In one, the buildings ahead were clear and full of color. In the other, taken four days before, even a trained eye couldn’t make them out through a heavy layer of gray smoke that blew in from three concurrent wildfires in Southern California.

Henson, along with U.S. Rep. Dina Titus, D-Nev., and officials from the Desert Research Institute and Western Regional Climate Center, displayed the images Monday while celebrating a $1 million grant that will help Nevadans get faster, more precise information about what to expect from nearby wildfires.

“What these two images remind us is that wildfire smoke knows no boundaries,” Henson said. “A fire burning hundreds of miles away can darken our skies and threaten our health within a number of days. This project is Nevada and DRI’s response to that challenge.”

The project will allow researchers to vastly improve current modeling by coupling on-the-ground observations that agencies already have with data from NASA satellites, experts said.

In an age of uncontrolled wildfire, better predictions are a boon to public health, especially in the Las Vegas Valley, which ranked 12th for the worst air quality of any metro area in the country last year, according to the American Lung Association.

“Wildfire itself is not going away,” said Tim Brown, director of the Western Regional Climate Center. “It’s been here for a very long time, but what we can do is mitigate the impacts of that on communities.”

Titus: ‘Climate deniers’ in Congress pushed back

The money funding this project, Titus said, comes from an appropriations request she carried forward this year. With a Republican majority that is often skeptical about climate science and the Trump administration’s push to reel in federal spending, the grant was hard-won, she said.

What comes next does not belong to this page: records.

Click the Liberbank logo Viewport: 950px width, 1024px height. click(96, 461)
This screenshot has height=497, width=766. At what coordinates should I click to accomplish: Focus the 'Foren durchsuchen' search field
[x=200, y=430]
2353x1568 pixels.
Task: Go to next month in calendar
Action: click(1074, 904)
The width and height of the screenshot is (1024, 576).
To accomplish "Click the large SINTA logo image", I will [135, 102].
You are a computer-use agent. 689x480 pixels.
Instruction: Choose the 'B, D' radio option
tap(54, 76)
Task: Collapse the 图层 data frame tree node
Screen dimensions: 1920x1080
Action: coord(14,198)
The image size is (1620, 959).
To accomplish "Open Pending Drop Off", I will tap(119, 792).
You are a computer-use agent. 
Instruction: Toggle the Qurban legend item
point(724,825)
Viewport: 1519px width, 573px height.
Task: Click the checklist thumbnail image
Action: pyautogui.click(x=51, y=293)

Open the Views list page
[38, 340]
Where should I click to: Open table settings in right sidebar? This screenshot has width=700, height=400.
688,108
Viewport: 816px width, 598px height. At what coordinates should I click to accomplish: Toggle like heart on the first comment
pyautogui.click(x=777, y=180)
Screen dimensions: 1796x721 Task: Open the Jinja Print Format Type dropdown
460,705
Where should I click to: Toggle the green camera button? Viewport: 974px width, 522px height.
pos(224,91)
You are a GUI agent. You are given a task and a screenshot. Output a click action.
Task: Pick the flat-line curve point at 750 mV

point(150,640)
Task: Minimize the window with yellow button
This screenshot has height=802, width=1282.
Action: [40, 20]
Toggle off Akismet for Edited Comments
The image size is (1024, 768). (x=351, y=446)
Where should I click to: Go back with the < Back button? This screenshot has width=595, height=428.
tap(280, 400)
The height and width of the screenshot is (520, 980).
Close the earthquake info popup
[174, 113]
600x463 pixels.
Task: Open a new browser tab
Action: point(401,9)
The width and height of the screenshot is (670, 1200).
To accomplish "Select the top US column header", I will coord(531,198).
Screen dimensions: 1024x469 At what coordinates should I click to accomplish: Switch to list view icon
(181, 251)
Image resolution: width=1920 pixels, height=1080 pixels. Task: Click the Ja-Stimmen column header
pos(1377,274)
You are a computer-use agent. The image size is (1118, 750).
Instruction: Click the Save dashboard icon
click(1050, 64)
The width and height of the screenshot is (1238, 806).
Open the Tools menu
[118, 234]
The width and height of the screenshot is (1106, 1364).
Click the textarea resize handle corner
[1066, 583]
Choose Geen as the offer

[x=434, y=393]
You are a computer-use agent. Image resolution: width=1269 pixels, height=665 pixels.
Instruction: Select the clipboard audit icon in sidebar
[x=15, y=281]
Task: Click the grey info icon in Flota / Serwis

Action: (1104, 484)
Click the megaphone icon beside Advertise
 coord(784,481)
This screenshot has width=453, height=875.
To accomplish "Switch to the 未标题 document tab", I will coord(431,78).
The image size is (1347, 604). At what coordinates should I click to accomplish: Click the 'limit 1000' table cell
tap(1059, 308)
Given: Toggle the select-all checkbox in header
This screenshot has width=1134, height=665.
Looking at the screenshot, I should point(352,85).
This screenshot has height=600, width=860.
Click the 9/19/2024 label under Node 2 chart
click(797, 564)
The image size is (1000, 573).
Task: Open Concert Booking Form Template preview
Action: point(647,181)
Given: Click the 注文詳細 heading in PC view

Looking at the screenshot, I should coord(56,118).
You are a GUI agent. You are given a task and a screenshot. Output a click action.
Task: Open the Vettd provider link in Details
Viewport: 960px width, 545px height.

“It’s very hard to get funding these days,” Titus said.“There are still climate deniers in terms of how this is going to impact increased smoke, increase fire, increased heat, increased costs. In Congress, you’ve got to convince people that it is a danger and that it is worth funding.”

U.S. Rep. Mark Amodei, Nevada’s lone Republican in Congress, voted in favor of the appropriations bill.

Titus said to think of the money as an investment in the health of Nevadans, rather than as an expenditure.

“When it gets here, DRI, spend it, because we don’t want them to take it back,” Titus added.

Brown, whose center will put the grant to use, said it could be a year or more before Nevadans notice a difference in air quality projections from their local agencies, such as Clark County. For now, his focus is on getting the models right first.

The models that will be created from the partnership with NASA scientists can be applied widely, Brown said.

“Even though our initial focus will be here in Nevada, what gets developed is something that can work with and be utilized, really, in any geographic region,” he said.

Henson said she hopes Clark County can use the models to prepare for wildfire events that leaders are often blindsided by — the impacts of the 2021 Southern California fires shown in the photos being a chief example.

“We’ve had a hard time predicting with a level of certainty that’s helpful to the public how we’re going to be influenced by wildfire,” she said. “There are gaps there in our science. This project that DRI is undertaking is going to help fill a lot of those gaps.”